» EXERCISE BRIEF
Print all entries precisely as they are written.

SUPPLIED ENTRIES: Begin

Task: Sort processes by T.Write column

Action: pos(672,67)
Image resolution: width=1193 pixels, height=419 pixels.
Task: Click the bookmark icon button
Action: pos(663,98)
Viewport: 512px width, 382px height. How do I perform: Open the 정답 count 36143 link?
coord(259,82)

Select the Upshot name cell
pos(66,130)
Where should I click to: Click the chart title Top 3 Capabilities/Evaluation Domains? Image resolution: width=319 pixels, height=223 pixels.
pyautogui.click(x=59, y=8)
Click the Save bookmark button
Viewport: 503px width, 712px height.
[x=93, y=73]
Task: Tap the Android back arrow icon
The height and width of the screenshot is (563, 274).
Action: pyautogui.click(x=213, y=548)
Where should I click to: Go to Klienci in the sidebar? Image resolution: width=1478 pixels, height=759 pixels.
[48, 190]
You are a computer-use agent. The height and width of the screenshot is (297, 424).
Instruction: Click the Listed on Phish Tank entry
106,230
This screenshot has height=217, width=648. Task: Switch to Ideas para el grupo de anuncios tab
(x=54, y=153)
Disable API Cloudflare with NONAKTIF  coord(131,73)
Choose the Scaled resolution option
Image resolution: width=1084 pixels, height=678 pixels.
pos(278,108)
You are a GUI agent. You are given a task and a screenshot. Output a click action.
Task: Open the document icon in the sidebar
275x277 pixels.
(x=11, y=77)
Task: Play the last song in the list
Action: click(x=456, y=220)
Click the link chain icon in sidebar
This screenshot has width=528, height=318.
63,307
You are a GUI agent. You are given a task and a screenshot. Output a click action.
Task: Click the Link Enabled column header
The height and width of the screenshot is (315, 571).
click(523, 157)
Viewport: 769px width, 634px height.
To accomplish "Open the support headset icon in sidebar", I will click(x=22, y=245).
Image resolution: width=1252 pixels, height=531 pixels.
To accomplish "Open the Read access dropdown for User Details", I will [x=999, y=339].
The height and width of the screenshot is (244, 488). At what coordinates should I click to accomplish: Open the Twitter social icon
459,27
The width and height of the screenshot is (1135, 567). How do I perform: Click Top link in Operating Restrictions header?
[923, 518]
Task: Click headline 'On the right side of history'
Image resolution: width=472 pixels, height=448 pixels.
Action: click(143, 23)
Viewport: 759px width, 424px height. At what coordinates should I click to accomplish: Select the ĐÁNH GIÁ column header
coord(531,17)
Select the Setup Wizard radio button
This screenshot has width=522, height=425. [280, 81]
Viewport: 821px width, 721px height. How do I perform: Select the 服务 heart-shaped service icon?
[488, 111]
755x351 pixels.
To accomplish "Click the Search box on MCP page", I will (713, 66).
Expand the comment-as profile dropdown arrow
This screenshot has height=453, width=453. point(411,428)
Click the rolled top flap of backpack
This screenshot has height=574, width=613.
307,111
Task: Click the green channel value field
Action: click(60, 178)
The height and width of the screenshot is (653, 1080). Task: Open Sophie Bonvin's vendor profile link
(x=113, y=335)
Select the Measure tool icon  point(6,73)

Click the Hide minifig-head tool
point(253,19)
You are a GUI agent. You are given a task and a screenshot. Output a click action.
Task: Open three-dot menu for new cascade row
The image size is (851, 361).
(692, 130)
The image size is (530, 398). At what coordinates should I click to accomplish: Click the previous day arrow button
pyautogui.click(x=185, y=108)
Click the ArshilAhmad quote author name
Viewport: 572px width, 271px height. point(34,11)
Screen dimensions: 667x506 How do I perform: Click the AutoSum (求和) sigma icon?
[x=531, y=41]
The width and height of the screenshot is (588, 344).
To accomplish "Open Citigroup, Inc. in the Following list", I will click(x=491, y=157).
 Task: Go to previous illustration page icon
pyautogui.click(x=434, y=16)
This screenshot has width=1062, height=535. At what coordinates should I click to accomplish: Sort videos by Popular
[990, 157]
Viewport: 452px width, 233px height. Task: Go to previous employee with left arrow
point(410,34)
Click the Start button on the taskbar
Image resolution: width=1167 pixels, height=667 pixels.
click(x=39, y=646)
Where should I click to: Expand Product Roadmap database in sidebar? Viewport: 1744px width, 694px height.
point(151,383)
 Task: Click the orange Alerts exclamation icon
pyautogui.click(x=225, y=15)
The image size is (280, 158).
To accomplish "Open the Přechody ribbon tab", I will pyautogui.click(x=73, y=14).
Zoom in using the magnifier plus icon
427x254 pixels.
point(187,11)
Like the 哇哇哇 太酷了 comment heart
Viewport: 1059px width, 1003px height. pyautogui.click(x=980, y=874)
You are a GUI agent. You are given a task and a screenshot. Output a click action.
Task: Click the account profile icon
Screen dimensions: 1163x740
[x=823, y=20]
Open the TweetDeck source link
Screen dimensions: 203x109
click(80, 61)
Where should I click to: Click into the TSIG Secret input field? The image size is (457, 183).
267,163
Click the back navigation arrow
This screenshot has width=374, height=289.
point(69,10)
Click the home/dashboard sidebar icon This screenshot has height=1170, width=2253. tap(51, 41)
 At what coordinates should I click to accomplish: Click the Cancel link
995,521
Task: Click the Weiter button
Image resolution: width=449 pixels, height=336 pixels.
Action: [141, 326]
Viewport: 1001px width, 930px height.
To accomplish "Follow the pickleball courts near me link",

SUPPLIED ENTRIES: End

» ANSWER TO THIS EXERCISE
Task: Sort processes by T.Write column

Action: pos(672,67)
Image resolution: width=1193 pixels, height=419 pixels.
Task: Click the bookmark icon button
Action: pos(663,98)
Viewport: 512px width, 382px height. How do I perform: Open the 정답 count 36143 link?
coord(259,82)

Select the Upshot name cell
pos(66,130)
Where should I click to: Click the chart title Top 3 Capabilities/Evaluation Domains? Image resolution: width=319 pixels, height=223 pixels.
pyautogui.click(x=59, y=8)
Click the Save bookmark button
Viewport: 503px width, 712px height.
[x=93, y=73]
Task: Tap the Android back arrow icon
The height and width of the screenshot is (563, 274).
Action: pyautogui.click(x=213, y=548)
Where should I click to: Go to Klienci in the sidebar? Image resolution: width=1478 pixels, height=759 pixels.
[48, 190]
You are a computer-use agent. The height and width of the screenshot is (297, 424).
Instruction: Click the Listed on Phish Tank entry
106,230
This screenshot has height=217, width=648. Task: Switch to Ideas para el grupo de anuncios tab
(x=54, y=153)
Disable API Cloudflare with NONAKTIF  coord(131,73)
Choose the Scaled resolution option
Image resolution: width=1084 pixels, height=678 pixels.
pos(278,108)
You are a GUI agent. You are given a task and a screenshot. Output a click action.
Task: Open the document icon in the sidebar
275x277 pixels.
(x=11, y=77)
Task: Play the last song in the list
Action: click(x=456, y=220)
Click the link chain icon in sidebar
This screenshot has width=528, height=318.
63,307
You are a GUI agent. You are given a task and a screenshot. Output a click action.
Task: Click the Link Enabled column header
The height and width of the screenshot is (315, 571).
click(523, 157)
Viewport: 769px width, 634px height.
To accomplish "Open the support headset icon in sidebar", I will click(x=22, y=245).
Image resolution: width=1252 pixels, height=531 pixels.
To accomplish "Open the Read access dropdown for User Details", I will [x=999, y=339].
The height and width of the screenshot is (244, 488). At what coordinates should I click to accomplish: Open the Twitter social icon
459,27
The width and height of the screenshot is (1135, 567). How do I perform: Click Top link in Operating Restrictions header?
[923, 518]
Task: Click headline 'On the right side of history'
Image resolution: width=472 pixels, height=448 pixels.
Action: click(143, 23)
Viewport: 759px width, 424px height. At what coordinates should I click to accomplish: Select the ĐÁNH GIÁ column header
coord(531,17)
Select the Setup Wizard radio button
This screenshot has width=522, height=425. [280, 81]
Viewport: 821px width, 721px height. How do I perform: Select the 服务 heart-shaped service icon?
[488, 111]
755x351 pixels.
To accomplish "Click the Search box on MCP page", I will (713, 66).
Expand the comment-as profile dropdown arrow
This screenshot has height=453, width=453. point(411,428)
Click the rolled top flap of backpack
This screenshot has height=574, width=613.
307,111
Task: Click the green channel value field
Action: click(60, 178)
The height and width of the screenshot is (653, 1080). Task: Open Sophie Bonvin's vendor profile link
(x=113, y=335)
Select the Measure tool icon  point(6,73)

Click the Hide minifig-head tool
point(253,19)
You are a GUI agent. You are given a task and a screenshot. Output a click action.
Task: Open three-dot menu for new cascade row
The image size is (851, 361).
(692, 130)
The image size is (530, 398). At what coordinates should I click to accomplish: Click the previous day arrow button
pyautogui.click(x=185, y=108)
Click the ArshilAhmad quote author name
Viewport: 572px width, 271px height. point(34,11)
Screen dimensions: 667x506 How do I perform: Click the AutoSum (求和) sigma icon?
[x=531, y=41]
The width and height of the screenshot is (588, 344).
To accomplish "Open Citigroup, Inc. in the Following list", I will click(x=491, y=157).
 Task: Go to previous illustration page icon
pyautogui.click(x=434, y=16)
This screenshot has width=1062, height=535. At what coordinates should I click to accomplish: Sort videos by Popular
[990, 157]
Viewport: 452px width, 233px height. Task: Go to previous employee with left arrow
point(410,34)
Click the Start button on the taskbar
Image resolution: width=1167 pixels, height=667 pixels.
click(x=39, y=646)
Where should I click to: Expand Product Roadmap database in sidebar? Viewport: 1744px width, 694px height.
point(151,383)
 Task: Click the orange Alerts exclamation icon
pyautogui.click(x=225, y=15)
The image size is (280, 158).
To accomplish "Open the Přechody ribbon tab", I will pyautogui.click(x=73, y=14).
Zoom in using the magnifier plus icon
427x254 pixels.
point(187,11)
Like the 哇哇哇 太酷了 comment heart
Viewport: 1059px width, 1003px height. pyautogui.click(x=980, y=874)
You are a GUI agent. You are given a task and a screenshot. Output a click action.
Task: Click the account profile icon
Screen dimensions: 1163x740
[x=823, y=20]
Open the TweetDeck source link
Screen dimensions: 203x109
click(80, 61)
Where should I click to: Click into the TSIG Secret input field? The image size is (457, 183).
267,163
Click the back navigation arrow
This screenshot has width=374, height=289.
point(69,10)
Click the home/dashboard sidebar icon This screenshot has height=1170, width=2253. tap(51, 41)
 At what coordinates should I click to accomplish: Click the Cancel link
995,521
Task: Click the Weiter button
Image resolution: width=449 pixels, height=336 pixels.
Action: [141, 326]
Viewport: 1001px width, 930px height.
To accomplish "Follow the pickleball courts near me link",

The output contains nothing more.